┌─ Supplied entries
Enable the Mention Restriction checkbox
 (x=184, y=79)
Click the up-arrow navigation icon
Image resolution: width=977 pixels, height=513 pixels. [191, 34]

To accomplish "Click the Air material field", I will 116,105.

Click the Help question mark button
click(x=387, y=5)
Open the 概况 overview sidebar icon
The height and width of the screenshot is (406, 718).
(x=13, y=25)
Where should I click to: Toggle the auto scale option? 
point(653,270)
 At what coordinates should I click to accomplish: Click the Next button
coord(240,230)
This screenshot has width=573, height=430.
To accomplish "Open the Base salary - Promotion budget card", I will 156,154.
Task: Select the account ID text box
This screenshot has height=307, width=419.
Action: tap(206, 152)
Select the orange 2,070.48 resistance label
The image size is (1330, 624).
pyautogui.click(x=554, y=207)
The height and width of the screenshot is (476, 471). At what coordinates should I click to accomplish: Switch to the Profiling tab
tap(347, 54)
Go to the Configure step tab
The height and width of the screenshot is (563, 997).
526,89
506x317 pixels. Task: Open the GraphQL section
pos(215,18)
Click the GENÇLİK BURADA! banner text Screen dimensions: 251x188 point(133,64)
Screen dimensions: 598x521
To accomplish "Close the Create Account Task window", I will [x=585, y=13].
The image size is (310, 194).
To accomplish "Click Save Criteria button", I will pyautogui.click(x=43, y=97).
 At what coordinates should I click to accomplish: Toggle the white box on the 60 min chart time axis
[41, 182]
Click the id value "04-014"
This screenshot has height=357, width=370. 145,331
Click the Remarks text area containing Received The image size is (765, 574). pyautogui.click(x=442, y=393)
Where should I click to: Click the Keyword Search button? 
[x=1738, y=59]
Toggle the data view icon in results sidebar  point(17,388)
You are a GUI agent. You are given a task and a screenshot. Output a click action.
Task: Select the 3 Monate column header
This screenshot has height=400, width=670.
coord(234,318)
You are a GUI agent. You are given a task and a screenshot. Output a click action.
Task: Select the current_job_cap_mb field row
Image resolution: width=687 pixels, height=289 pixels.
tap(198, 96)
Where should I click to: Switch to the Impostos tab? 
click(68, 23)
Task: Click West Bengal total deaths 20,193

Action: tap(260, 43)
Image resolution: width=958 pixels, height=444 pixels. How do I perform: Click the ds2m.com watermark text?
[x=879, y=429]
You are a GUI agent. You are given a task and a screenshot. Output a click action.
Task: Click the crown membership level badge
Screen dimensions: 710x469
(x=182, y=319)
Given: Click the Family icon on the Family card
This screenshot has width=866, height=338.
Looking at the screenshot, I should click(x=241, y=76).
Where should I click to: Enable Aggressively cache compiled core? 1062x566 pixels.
└─
Exercise requirements:
Your task is to repeat the entries exactly.

Output for this exercise:
Enable the Mention Restriction checkbox
 (x=184, y=79)
Click the up-arrow navigation icon
Image resolution: width=977 pixels, height=513 pixels. [191, 34]

To accomplish "Click the Air material field", I will 116,105.

Click the Help question mark button
click(x=387, y=5)
Open the 概况 overview sidebar icon
The height and width of the screenshot is (406, 718).
(x=13, y=25)
Where should I click to: Toggle the auto scale option? 
point(653,270)
 At what coordinates should I click to accomplish: Click the Next button
coord(240,230)
This screenshot has width=573, height=430.
To accomplish "Open the Base salary - Promotion budget card", I will 156,154.
Task: Select the account ID text box
This screenshot has height=307, width=419.
Action: tap(206, 152)
Select the orange 2,070.48 resistance label
The image size is (1330, 624).
pyautogui.click(x=554, y=207)
The height and width of the screenshot is (476, 471). At what coordinates should I click to accomplish: Switch to the Profiling tab
tap(347, 54)
Go to the Configure step tab
The height and width of the screenshot is (563, 997).
526,89
506x317 pixels. Task: Open the GraphQL section
pos(215,18)
Click the GENÇLİK BURADA! banner text Screen dimensions: 251x188 point(133,64)
Screen dimensions: 598x521
To accomplish "Close the Create Account Task window", I will [x=585, y=13].
The image size is (310, 194).
To accomplish "Click Save Criteria button", I will pyautogui.click(x=43, y=97).
 At what coordinates should I click to accomplish: Toggle the white box on the 60 min chart time axis
[41, 182]
Click the id value "04-014"
This screenshot has height=357, width=370. 145,331
Click the Remarks text area containing Received The image size is (765, 574). pyautogui.click(x=442, y=393)
Where should I click to: Click the Keyword Search button? 
[x=1738, y=59]
Toggle the data view icon in results sidebar  point(17,388)
You are a GUI agent. You are given a task and a screenshot. Output a click action.
Task: Select the 3 Monate column header
This screenshot has height=400, width=670.
coord(234,318)
You are a GUI agent. You are given a task and a screenshot. Output a click action.
Task: Select the current_job_cap_mb field row
Image resolution: width=687 pixels, height=289 pixels.
tap(198, 96)
Where should I click to: Switch to the Impostos tab? 
click(68, 23)
Task: Click West Bengal total deaths 20,193

Action: tap(260, 43)
Image resolution: width=958 pixels, height=444 pixels. How do I perform: Click the ds2m.com watermark text?
[x=879, y=429]
You are a GUI agent. You are given a task and a screenshot. Output a click action.
Task: Click the crown membership level badge
Screen dimensions: 710x469
(x=182, y=319)
Given: Click the Family icon on the Family card
This screenshot has width=866, height=338.
Looking at the screenshot, I should click(x=241, y=76).
Where should I click to: Enable Aggressively cache compiled core? 1062x566 pixels.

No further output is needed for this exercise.